[begin PAGE EXTRACT]

On Mon, Dec 04, 2017 at 12:33:01PM -0600, Tom Lendacky wrote:
> On 12/4/2017 10:34 AM, Kirill A. Shutemov wrote:
> > On Mon, Dec 04, 2017 at 04:00:26PM +0000, Tom Lendacky wrote:
> > > On 12/4/2017 8:57 AM, Kirill A. Shutemov wrote:
> > > > On Mon, Dec 04, 2017 at 08:19:11AM -0600, Tom Lendacky wrote:
> > > > > On 12/4/2017 5:23 AM, Kirill A. Shutemov wrote:
> > > > > > sme_populate_pgd() open-codes a lot of things that are not needed to be
> > > > > > open-coded.
> > > > > >
> > > > > > Let's rewrite it in a more stream-lined way.
> > > > > >
> > > > > > This would also buy us boot-time switching between support between
> > > > > > paging modes, when rest of the pieces will be upstream.

[end PAGE EXTRACT]
[begin DATASET ENTRIES]

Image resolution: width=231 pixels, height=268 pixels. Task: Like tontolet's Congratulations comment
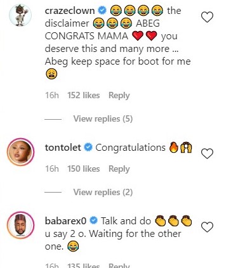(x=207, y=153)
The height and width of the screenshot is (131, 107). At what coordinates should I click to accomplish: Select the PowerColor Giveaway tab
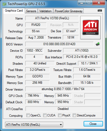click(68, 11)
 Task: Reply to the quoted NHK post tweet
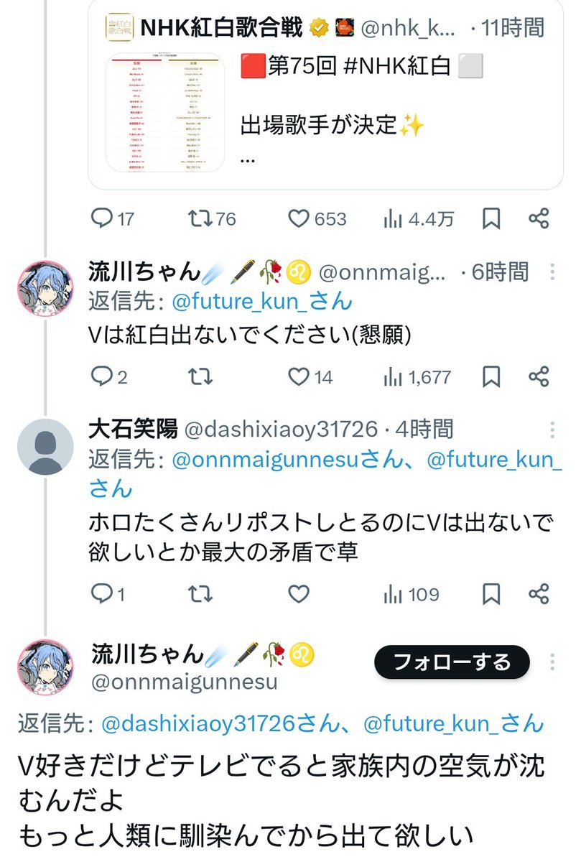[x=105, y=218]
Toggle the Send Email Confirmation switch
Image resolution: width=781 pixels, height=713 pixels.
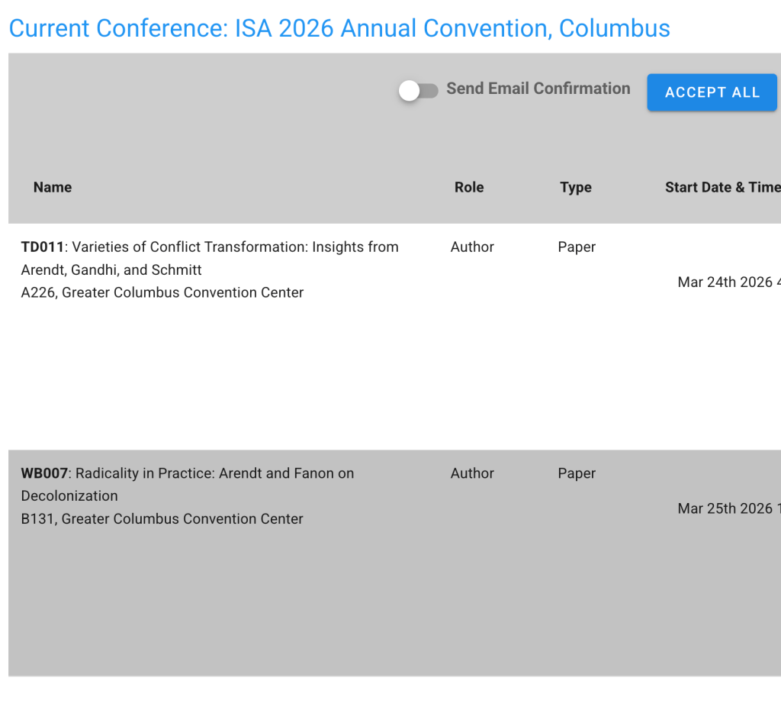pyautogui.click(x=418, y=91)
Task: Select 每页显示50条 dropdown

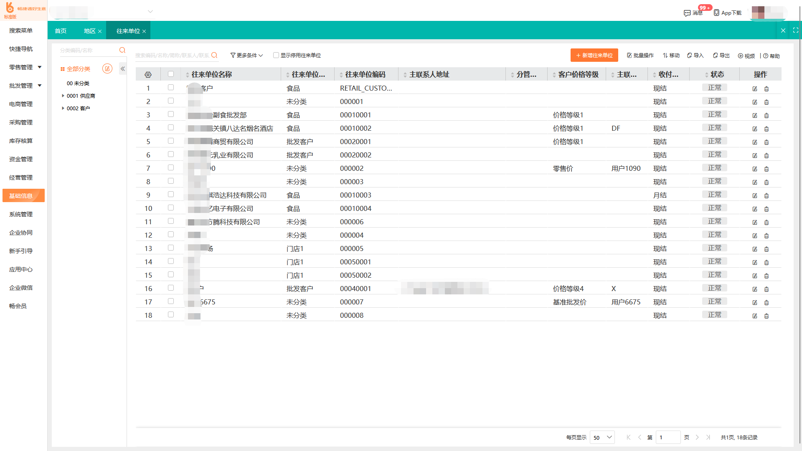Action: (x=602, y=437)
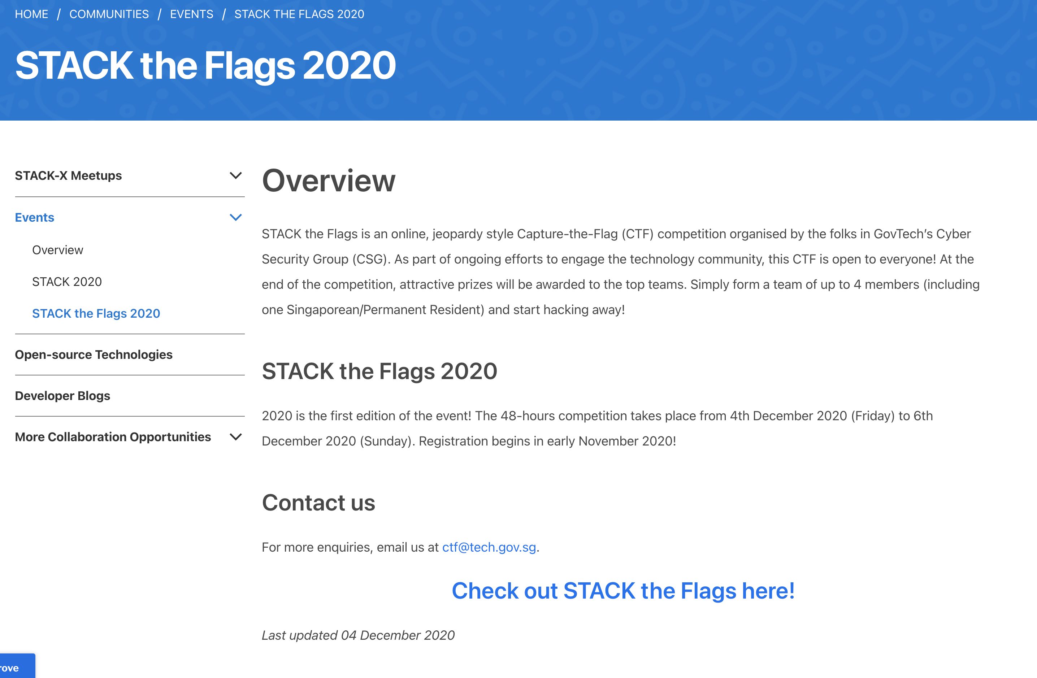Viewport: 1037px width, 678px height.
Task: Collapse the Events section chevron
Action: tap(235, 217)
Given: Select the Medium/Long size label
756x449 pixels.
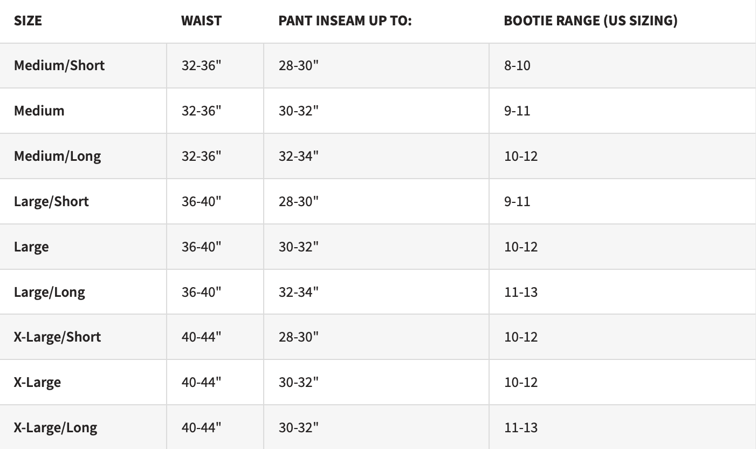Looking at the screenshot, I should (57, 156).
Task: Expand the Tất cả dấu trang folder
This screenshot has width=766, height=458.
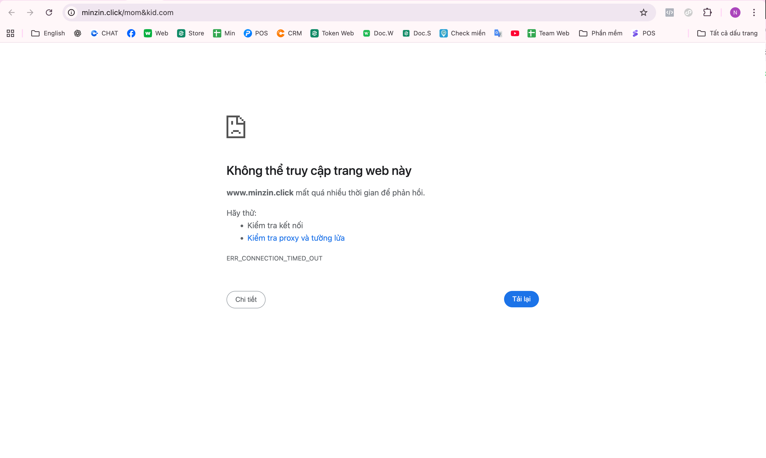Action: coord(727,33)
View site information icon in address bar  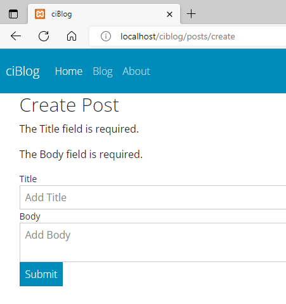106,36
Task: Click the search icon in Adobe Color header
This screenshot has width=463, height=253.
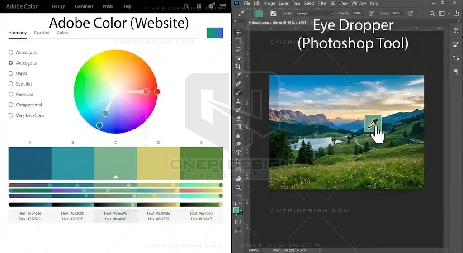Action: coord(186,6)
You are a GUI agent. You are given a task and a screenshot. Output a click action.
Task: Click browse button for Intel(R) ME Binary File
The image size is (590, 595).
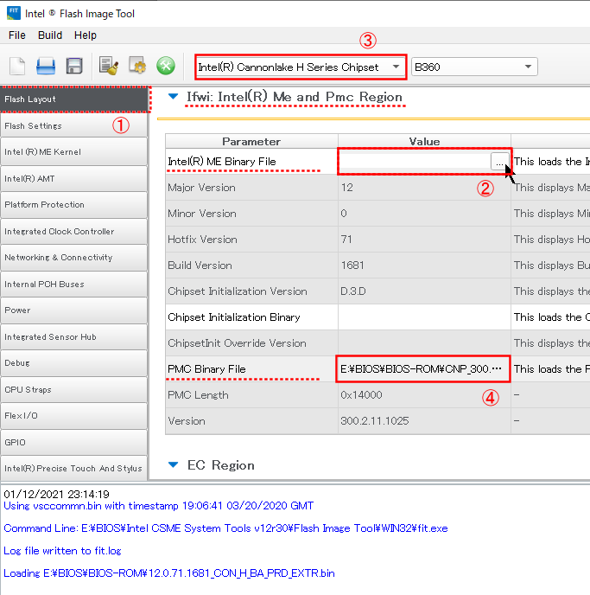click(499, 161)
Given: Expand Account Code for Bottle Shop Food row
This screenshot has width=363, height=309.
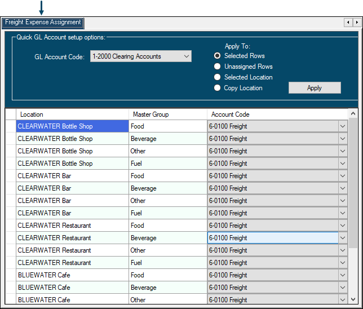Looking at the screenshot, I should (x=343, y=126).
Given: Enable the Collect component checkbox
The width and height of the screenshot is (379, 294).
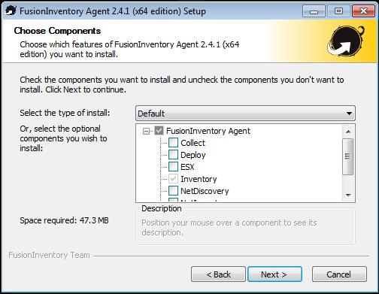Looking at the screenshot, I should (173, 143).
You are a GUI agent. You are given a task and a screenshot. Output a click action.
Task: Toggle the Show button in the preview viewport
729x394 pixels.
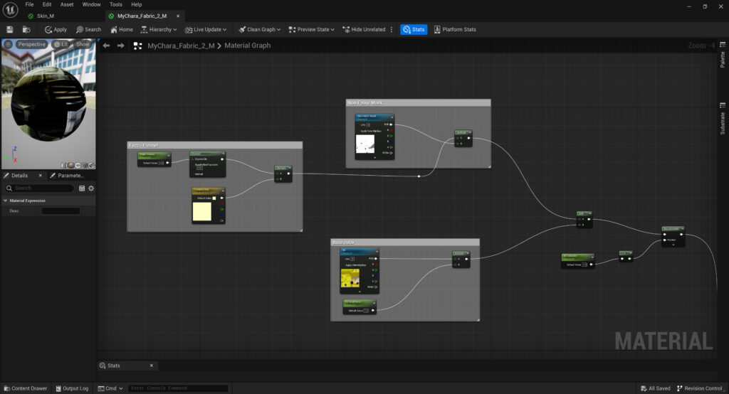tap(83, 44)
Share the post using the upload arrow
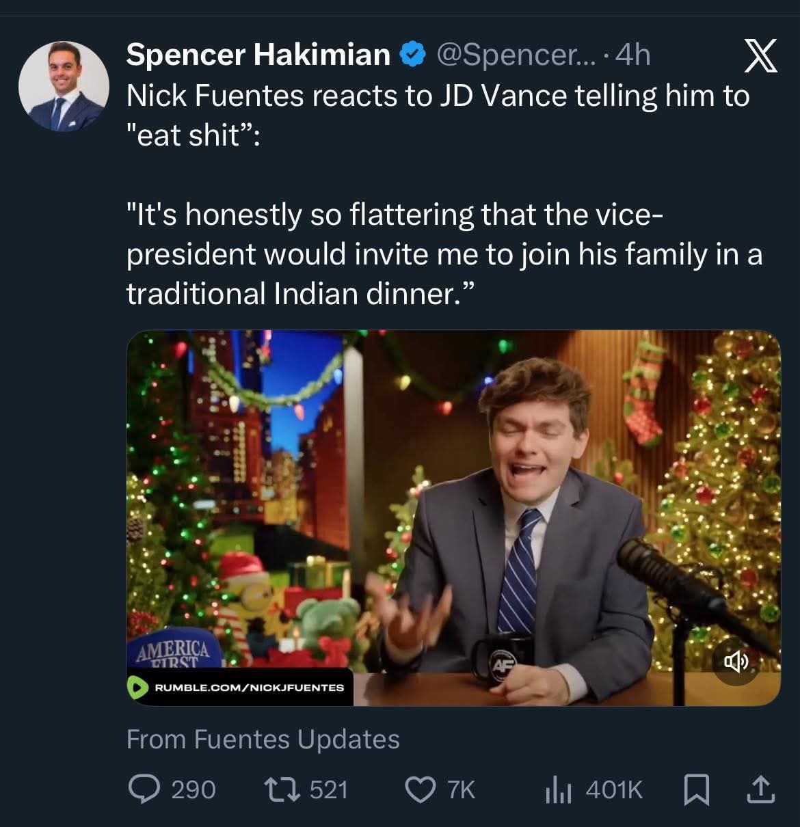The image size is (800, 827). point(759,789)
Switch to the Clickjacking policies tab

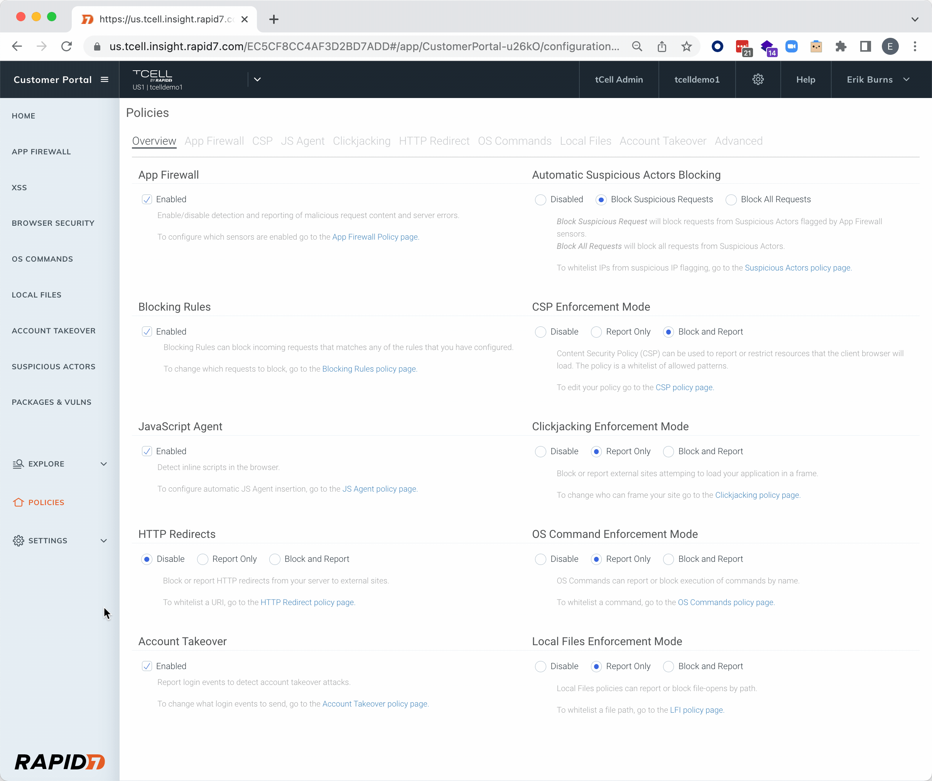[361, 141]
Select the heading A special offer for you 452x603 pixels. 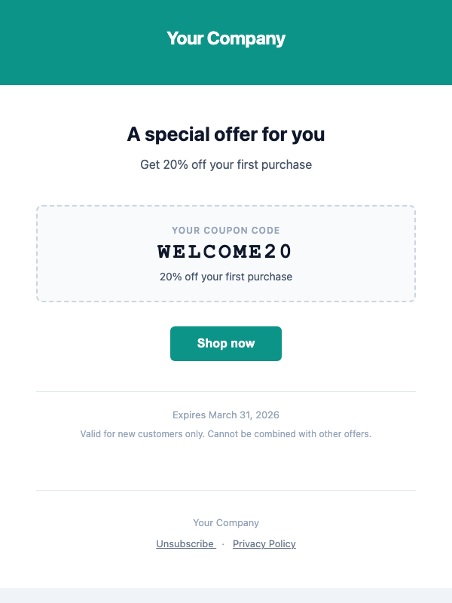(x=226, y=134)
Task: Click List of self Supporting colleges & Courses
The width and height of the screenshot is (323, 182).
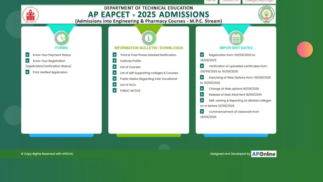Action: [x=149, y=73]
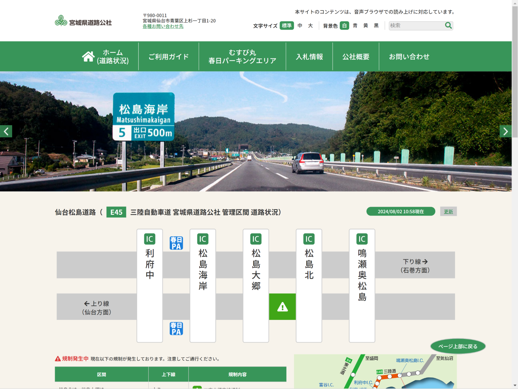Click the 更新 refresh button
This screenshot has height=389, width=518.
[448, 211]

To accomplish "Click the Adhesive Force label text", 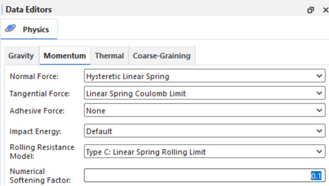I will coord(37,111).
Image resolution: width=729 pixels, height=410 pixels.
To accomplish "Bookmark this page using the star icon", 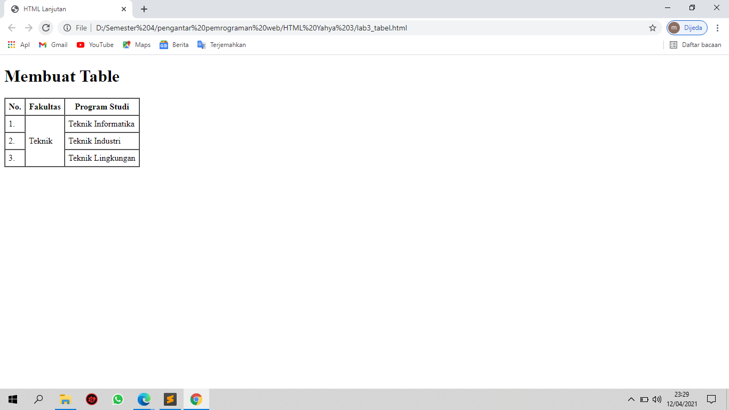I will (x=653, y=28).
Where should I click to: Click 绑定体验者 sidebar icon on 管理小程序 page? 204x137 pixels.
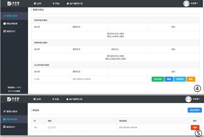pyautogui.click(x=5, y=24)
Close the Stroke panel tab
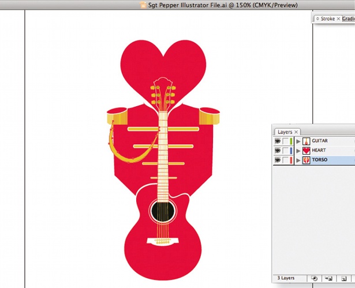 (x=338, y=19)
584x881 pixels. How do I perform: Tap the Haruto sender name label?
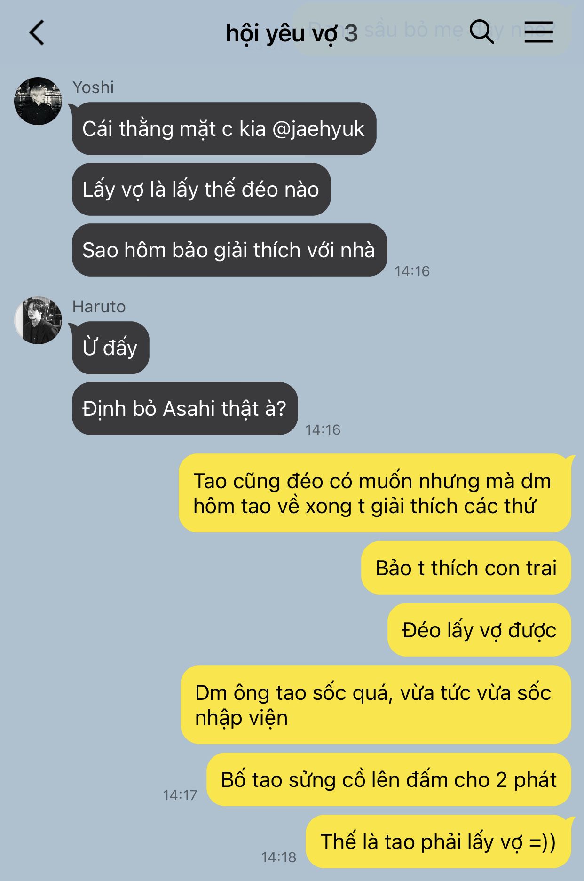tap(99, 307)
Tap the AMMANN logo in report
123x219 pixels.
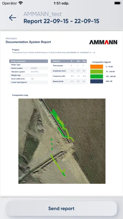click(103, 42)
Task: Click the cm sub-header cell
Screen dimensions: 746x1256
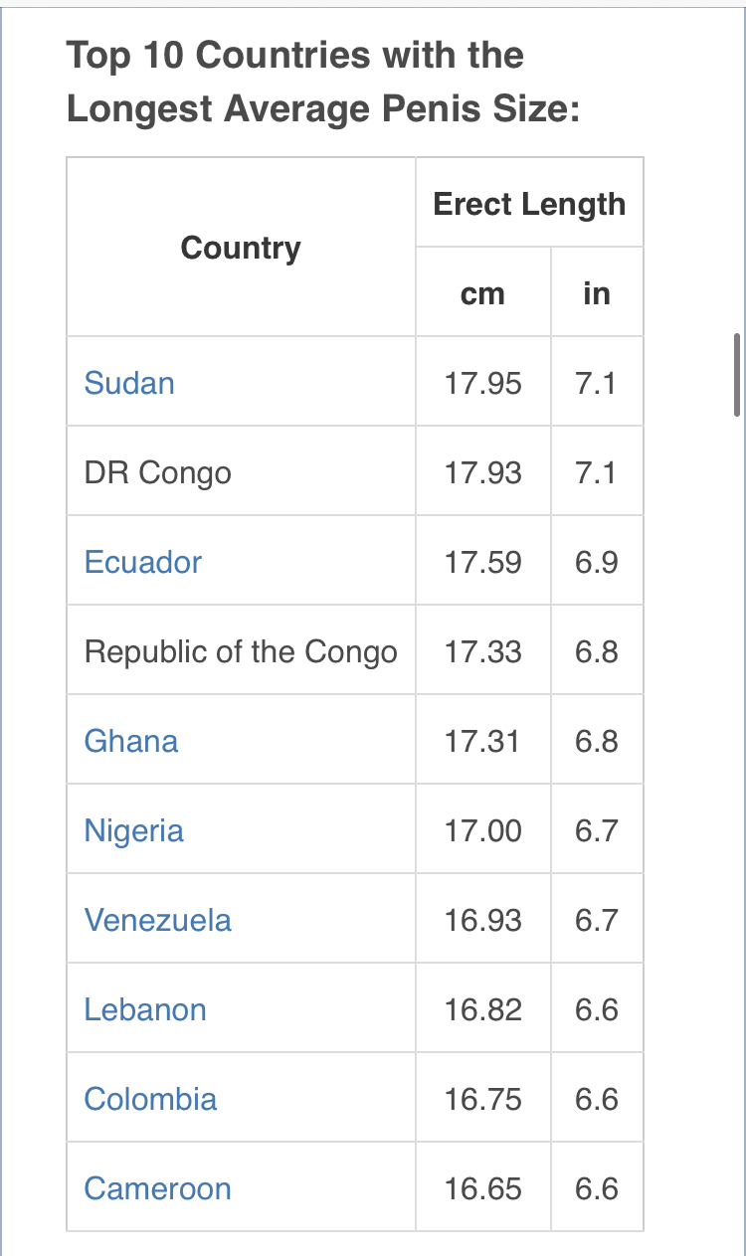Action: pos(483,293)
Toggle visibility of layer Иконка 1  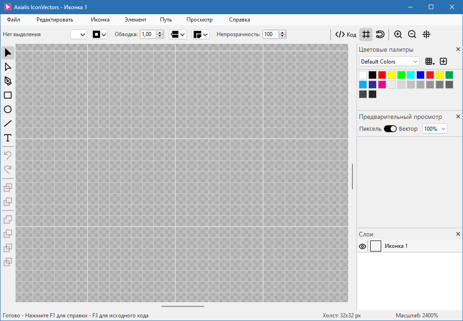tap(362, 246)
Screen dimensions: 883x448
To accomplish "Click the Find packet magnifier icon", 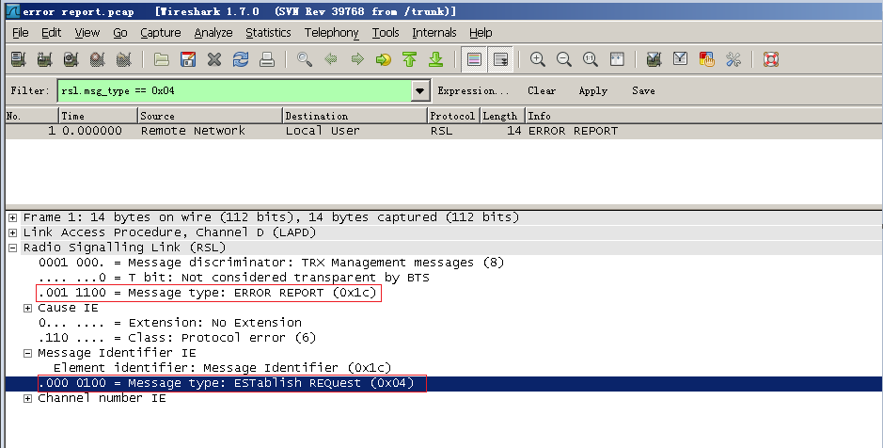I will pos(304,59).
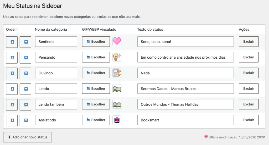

[end DATASET ENTRIES]

_STATED GOAL 1:_
Translate this sentence from the mailing-list extract into Spanish: "Let's rewrite it in a more stream-lined way."
_STATED GOAL 2:_
Reproduce the part of the mailing-list extract starting at "On Mon, Dec 04, 2017 at 12:33:01PM" and ending at "more stream-lined way.", word for word.

_COMPLETE ANSWER 1:_
Reescribámoslo de una forma más simplificada.

_COMPLETE ANSWER 2:_
On Mon, Dec 04, 2017 at 12:33:01PM -0600, Tom Lendacky wrote:
> On 12/4/2017 10:34 AM, Kirill A. Shutemov wrote:
> > On Mon, Dec 04, 2017 at 04:00:26PM +0000, Tom Lendacky wrote:
> > > On 12/4/2017 8:57 AM, Kirill A. Shutemov wrote:
> > > > On Mon, Dec 04, 2017 at 08:19:11AM -0600, Tom Lendacky wrote:
> > > > > On 12/4/2017 5:23 AM, Kirill A. Shutemov wrote:
> > > > > > sme_populate_pgd() open-codes a lot of things that are not needed to be
> > > > > > open-coded.
> > > > > >
> > > > > > Let's rewrite it in a more stream-lined way.